** Work task **
Only the lines of the data below from the one with "Select the peach 强迫症状 bar" through the one with "Given: Refresh the file and folder lists" are wanted. Repeat them exactly.

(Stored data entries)
▼

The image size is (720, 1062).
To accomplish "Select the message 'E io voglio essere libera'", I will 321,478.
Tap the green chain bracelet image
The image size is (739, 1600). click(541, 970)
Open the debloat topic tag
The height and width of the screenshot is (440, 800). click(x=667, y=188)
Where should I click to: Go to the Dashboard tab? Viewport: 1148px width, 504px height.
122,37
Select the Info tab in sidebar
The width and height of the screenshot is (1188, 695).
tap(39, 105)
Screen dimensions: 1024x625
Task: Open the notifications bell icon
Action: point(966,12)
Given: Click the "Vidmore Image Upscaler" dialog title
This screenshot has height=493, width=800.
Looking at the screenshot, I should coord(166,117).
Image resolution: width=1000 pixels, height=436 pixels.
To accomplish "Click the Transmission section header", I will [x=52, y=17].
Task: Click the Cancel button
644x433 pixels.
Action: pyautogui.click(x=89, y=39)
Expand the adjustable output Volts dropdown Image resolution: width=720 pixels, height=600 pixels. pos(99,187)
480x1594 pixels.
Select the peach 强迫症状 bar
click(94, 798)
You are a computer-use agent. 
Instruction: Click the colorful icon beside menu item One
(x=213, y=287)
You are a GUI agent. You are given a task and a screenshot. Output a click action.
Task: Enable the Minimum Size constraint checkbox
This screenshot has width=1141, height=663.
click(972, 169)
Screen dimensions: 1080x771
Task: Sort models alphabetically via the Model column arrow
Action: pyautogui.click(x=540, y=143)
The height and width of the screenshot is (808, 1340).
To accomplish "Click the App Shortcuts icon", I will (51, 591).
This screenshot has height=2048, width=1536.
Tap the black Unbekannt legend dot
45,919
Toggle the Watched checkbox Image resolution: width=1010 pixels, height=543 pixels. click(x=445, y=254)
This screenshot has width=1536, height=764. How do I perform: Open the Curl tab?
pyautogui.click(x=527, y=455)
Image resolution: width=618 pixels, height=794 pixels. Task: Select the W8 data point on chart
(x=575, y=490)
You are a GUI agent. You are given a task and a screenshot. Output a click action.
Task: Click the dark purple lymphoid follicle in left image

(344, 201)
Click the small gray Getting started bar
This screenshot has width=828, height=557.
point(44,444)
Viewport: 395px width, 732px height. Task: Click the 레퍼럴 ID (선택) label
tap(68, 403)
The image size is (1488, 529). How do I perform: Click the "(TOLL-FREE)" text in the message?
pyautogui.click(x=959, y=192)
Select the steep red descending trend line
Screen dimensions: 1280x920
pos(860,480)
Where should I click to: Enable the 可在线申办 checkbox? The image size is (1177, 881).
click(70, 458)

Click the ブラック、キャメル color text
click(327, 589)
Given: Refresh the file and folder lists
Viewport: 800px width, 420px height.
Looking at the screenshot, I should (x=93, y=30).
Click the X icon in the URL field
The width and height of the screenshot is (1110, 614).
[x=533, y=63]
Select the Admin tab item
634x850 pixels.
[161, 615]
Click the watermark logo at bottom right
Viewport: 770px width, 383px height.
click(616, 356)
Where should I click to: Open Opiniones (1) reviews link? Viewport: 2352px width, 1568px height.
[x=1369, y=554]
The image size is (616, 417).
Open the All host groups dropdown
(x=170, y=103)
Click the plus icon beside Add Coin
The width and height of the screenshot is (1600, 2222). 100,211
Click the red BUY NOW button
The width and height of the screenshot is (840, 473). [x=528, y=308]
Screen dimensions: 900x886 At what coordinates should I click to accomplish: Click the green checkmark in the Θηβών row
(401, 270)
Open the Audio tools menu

▲

** Answer section **
Select the peach 强迫症状 bar
click(94, 798)
You are a computer-use agent. 
Instruction: Click the colorful icon beside menu item One
(x=213, y=287)
You are a GUI agent. You are given a task and a screenshot. Output a click action.
Task: Enable the Minimum Size constraint checkbox
This screenshot has width=1141, height=663.
click(972, 169)
Screen dimensions: 1080x771
Task: Sort models alphabetically via the Model column arrow
Action: pyautogui.click(x=540, y=143)
The height and width of the screenshot is (808, 1340).
To accomplish "Click the App Shortcuts icon", I will (51, 591).
This screenshot has height=2048, width=1536.
Tap the black Unbekannt legend dot
45,919
Toggle the Watched checkbox Image resolution: width=1010 pixels, height=543 pixels. click(x=445, y=254)
This screenshot has width=1536, height=764. How do I perform: Open the Curl tab?
pyautogui.click(x=527, y=455)
Image resolution: width=618 pixels, height=794 pixels. Task: Select the W8 data point on chart
(x=575, y=490)
You are a GUI agent. You are given a task and a screenshot. Output a click action.
Task: Click the dark purple lymphoid follicle in left image

(344, 201)
Click the small gray Getting started bar
This screenshot has width=828, height=557.
point(44,444)
Viewport: 395px width, 732px height. Task: Click the 레퍼럴 ID (선택) label
tap(68, 403)
The image size is (1488, 529). How do I perform: Click the "(TOLL-FREE)" text in the message?
pyautogui.click(x=959, y=192)
Select the steep red descending trend line
Screen dimensions: 1280x920
pos(860,480)
Where should I click to: Enable the 可在线申办 checkbox? The image size is (1177, 881).
click(70, 458)

Click the ブラック、キャメル color text
click(327, 589)
Given: Refresh the file and folder lists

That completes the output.